Imagine a wood in which children wander, but never return. Imagine a town which is used to weird things happening. Imagine you shouldn't leave your laundry out after six o'clock or terrifying things may happen...
The Peculiar Peggs of Riddling Woods by Samuel J. Halpin is a mysterious and well-written children's book, full with dark twists, riddles and two thoroughly enjoyable main characters. Attracting with aggressively purple pages (not on the inside), this books holds even more than it promises from the outside.
Follow Poppy into the town of Suds where her quirky grandmother lives. She already stumbles into the first mystery on the train there. Or why would anyone leave a miraculously silken-bound empty book on the train?

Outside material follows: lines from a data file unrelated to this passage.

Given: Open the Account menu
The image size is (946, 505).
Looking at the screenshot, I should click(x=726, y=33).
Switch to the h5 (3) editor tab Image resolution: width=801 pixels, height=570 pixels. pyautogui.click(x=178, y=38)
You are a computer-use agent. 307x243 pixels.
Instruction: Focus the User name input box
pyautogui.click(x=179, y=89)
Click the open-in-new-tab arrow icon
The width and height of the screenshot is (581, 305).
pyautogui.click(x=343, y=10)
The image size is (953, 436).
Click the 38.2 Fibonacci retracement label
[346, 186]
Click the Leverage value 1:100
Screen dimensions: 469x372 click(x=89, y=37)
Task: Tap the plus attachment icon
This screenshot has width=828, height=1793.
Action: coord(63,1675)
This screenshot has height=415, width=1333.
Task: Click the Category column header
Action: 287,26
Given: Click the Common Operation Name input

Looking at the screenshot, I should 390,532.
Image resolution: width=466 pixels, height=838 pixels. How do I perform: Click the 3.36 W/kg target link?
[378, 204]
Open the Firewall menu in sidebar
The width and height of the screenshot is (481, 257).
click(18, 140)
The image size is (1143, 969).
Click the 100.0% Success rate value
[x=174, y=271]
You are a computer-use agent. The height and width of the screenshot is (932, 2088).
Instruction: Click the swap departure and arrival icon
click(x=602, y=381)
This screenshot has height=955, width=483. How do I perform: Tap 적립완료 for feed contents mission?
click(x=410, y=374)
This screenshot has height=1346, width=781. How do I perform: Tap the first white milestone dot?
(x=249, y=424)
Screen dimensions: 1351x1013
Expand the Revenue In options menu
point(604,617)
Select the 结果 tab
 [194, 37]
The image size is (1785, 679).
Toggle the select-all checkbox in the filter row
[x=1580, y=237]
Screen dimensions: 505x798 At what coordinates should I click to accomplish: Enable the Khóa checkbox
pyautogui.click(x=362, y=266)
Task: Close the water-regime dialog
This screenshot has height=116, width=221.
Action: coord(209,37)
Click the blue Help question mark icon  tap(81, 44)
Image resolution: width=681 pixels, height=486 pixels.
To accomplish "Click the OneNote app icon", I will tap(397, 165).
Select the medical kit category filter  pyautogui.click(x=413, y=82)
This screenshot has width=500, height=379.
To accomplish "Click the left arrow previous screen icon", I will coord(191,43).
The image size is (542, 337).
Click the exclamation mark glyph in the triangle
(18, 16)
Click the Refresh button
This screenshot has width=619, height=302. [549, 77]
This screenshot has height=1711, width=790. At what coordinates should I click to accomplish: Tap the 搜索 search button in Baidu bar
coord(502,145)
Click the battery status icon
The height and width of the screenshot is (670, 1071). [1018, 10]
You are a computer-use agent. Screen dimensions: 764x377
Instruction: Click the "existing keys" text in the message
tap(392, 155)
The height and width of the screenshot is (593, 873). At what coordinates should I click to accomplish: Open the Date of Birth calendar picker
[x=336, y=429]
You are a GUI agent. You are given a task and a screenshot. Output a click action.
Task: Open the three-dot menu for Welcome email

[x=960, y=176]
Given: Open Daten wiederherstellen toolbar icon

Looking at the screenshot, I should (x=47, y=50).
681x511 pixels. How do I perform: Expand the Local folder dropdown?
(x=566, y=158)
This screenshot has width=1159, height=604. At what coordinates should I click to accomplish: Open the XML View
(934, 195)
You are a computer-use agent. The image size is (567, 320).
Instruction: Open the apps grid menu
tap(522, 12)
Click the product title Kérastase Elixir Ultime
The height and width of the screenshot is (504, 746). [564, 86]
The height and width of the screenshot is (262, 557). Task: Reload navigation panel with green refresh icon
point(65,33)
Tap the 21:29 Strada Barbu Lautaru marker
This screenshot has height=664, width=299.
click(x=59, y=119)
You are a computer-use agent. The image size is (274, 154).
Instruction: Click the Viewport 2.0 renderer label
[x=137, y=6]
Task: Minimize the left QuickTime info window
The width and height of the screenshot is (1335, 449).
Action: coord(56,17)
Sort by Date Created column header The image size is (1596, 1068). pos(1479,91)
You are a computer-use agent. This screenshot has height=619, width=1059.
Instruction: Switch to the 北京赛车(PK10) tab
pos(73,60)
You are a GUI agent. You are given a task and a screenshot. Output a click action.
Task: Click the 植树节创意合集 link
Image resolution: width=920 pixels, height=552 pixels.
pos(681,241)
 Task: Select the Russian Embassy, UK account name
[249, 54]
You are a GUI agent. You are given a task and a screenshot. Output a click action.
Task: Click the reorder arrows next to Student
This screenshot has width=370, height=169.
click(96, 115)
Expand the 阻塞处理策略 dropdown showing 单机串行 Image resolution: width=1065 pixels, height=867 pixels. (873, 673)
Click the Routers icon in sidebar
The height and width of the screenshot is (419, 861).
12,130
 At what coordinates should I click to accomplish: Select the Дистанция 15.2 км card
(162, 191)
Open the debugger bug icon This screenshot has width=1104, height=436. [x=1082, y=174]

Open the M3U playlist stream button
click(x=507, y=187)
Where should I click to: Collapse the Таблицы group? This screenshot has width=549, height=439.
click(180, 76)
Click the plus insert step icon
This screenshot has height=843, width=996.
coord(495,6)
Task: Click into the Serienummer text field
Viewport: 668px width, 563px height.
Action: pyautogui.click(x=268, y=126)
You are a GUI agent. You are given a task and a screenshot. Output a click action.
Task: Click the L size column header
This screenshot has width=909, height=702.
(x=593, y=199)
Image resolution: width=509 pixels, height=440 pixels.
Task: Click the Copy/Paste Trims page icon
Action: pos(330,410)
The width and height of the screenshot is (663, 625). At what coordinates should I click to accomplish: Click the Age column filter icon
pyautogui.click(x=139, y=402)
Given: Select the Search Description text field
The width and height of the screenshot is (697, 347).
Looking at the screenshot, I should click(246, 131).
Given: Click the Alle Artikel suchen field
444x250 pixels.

Together with her obnoxious and fantastic new friend Erasmus, Poppy sets out to find out why children keep vanishing in this town, and why no one seems to particularly bother.
But not all vanish simply into thin air, some also return, bald and lifeless, unable to speak properly.
And does the vanishing of children really have something to do with all the peculiar rules Poppy's grandmother imposes, like
Lock away the sugar
Don't leave any laundry out after six o'clock
or, most importantly,
NEVER DUST THE WINDOW SILLS.
Wreathing their way through adventure, Erasmus and Poppy soon learn the awful truth why kids keep popping into thin air, their eyes wide as snow and their heads deprived of dreams. It has to do with an old legend, the river, which may be far deeper than anticipated, and the Peggs who come at night...
As an advocate for giving children more to chew than most people think possible, I really enjoyed reading this book. It was, surmising from the colourful cover, surprisingly dark and took a few even darker twists towards the end. I thought Halpin's way of describing the scenery and surrounding especially enjoyable and the main characters possessed wit, emotion and reliability. Even though the illustrations were not entirely up to my taste, they still added plenty to the story and make for a truly wonderful children's book.
Especially through know-it-all Erasmus, we learn a lot and are guided well through the adventure, but he is not all knowledge and superhero. One especially great feature of the book was what happened outside the adventure. Poppy's Mum died in a tragic accident and the relationship to her father has been strained ever since,so when he comes to visit many emotions stir up. Additionally, topics like bullying, well-known children's fears and authentic school yard banter sneak their way through the main plot and give the characters complexity and texture.
It seeps through the lines that Halpin is a fan of fairy tales and folklore, as it is very reminiscent of a more complex and darker fairy tale. The woods, the witches, the mystery, it's all there, entangled into a delightfully sinister story, combed with friendship and sprinkled with fantastic words and concoctions I would love to come up with, too.
In terms of age recommendation, I would say eleven years and upwards. Smaller children may find witches making masks from their victims' skins a tad too much and children vanishing forever are also part of the plot.